Switzerland’s nationwide postal group Swiss Post is providing bug bounty rewards of as much as €230,000 (roughly $271,000) for important vulnerabilities recognized in a future digital voting system.
The nation launched e-voting in 2003 on a restricted foundation, as a part of ongoing exams, and earlier this yr it disclosed the longer term Swiss e-voting system, in phases, to have the ability to implement any mandatory enhancements.
The e-voting system is anticipated to ship not solely transparency, but in addition reliability, voting secrecy, and verifiability, whereas assembly excessive necessities for safety. Before being permitted for actual votes, the system should undergo varied sorts of testing and simulated hacker assaults.

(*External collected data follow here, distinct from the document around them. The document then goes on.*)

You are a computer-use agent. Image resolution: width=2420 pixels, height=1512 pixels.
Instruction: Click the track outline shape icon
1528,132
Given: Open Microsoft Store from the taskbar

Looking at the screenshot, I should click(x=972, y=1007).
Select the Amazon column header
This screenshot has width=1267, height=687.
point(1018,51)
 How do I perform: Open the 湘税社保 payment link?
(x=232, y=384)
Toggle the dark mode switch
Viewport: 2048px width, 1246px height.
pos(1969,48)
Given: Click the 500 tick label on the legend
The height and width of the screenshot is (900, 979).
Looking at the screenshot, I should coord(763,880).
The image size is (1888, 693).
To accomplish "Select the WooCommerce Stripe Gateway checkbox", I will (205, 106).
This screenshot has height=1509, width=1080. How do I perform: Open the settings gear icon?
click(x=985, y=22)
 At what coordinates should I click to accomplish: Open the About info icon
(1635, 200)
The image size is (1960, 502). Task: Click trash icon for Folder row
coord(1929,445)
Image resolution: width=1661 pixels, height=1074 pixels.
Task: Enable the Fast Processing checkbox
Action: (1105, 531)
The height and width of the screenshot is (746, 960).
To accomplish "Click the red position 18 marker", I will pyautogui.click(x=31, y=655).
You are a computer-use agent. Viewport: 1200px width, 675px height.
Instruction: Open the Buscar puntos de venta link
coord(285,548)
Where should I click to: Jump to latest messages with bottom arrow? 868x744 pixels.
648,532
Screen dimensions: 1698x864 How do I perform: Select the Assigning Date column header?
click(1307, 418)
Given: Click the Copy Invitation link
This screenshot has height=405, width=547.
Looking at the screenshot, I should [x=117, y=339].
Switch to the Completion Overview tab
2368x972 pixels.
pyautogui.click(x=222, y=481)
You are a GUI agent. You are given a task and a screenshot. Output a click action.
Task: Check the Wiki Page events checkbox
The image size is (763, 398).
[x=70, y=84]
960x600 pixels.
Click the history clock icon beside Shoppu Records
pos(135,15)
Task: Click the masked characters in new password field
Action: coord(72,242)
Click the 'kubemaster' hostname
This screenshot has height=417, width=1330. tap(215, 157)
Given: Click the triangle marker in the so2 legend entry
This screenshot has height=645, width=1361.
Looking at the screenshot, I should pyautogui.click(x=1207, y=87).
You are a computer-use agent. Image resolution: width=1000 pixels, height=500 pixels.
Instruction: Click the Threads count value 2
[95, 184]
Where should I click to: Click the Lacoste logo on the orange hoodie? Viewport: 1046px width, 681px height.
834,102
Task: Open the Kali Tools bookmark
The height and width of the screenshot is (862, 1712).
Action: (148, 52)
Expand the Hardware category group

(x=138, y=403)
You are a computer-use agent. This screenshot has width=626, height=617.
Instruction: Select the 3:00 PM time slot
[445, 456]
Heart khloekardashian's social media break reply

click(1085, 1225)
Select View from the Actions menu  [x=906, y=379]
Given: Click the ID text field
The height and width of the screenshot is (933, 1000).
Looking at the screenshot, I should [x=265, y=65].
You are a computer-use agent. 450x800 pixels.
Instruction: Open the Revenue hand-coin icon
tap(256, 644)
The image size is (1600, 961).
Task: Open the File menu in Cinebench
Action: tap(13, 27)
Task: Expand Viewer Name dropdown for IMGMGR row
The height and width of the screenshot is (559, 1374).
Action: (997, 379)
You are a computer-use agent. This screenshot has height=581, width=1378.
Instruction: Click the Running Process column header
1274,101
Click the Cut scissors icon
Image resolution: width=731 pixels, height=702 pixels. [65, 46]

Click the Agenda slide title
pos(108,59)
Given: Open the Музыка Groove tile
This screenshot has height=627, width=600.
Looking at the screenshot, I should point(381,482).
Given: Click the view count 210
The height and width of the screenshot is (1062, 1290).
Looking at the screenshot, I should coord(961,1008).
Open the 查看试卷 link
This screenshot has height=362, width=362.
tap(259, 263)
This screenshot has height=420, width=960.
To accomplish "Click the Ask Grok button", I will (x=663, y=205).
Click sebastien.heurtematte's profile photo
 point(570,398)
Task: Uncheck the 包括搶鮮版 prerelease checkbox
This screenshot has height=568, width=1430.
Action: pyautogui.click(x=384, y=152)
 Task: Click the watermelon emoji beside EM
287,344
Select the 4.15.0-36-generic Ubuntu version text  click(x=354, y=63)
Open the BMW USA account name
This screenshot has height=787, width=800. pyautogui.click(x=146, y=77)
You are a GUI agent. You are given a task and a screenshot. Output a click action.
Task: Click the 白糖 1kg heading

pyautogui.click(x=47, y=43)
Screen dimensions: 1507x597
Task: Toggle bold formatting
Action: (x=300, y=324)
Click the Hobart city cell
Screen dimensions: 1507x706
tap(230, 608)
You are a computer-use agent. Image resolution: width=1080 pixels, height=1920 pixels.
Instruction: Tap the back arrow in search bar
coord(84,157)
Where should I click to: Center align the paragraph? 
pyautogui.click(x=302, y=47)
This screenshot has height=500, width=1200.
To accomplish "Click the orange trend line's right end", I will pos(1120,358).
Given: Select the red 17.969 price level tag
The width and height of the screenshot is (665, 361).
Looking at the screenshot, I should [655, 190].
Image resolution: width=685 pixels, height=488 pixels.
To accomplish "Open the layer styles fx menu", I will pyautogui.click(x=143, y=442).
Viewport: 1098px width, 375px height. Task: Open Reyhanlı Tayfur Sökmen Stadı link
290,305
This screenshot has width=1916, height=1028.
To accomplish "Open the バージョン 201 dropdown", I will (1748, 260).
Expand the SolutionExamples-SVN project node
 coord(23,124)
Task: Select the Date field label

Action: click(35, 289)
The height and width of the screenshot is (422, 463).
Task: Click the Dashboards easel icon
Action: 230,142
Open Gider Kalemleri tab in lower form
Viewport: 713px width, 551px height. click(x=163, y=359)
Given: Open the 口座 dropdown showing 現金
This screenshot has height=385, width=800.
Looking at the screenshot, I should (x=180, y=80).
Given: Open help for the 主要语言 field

Swiss Post has partnered with France-based bug bounty platform YesWeHack to launch a bug bounty program through which over 800 international safety researchers might hunt for vulnerabilities within the e-voting system. Now, the group says it’s prepared to pay “a relatively high reward of up to 230,000 Euros for confirmed critical vulnerabilities in e-voting.”
The bounty rewards are consistent with business norm, however are a lot greater than different payouts provided by Swiss Post, which displays the significance of the e-voting system, Marcel Zumbühl, chief data safety officer at Swiss Post, identified.
“Without exaggerating and considering all aspects of the project, this is the most ambitious, strategic, and ‘sensitive’ public bug bounty program ever launched. This is a strong and bold step forward. With electronic voting, the Swiss direct democracy and traditions of political rights will eventually move into the digital age in confidence,” mentioned Guillaume Vassault-Houlière, the CEO and co-founder of YesWeHack.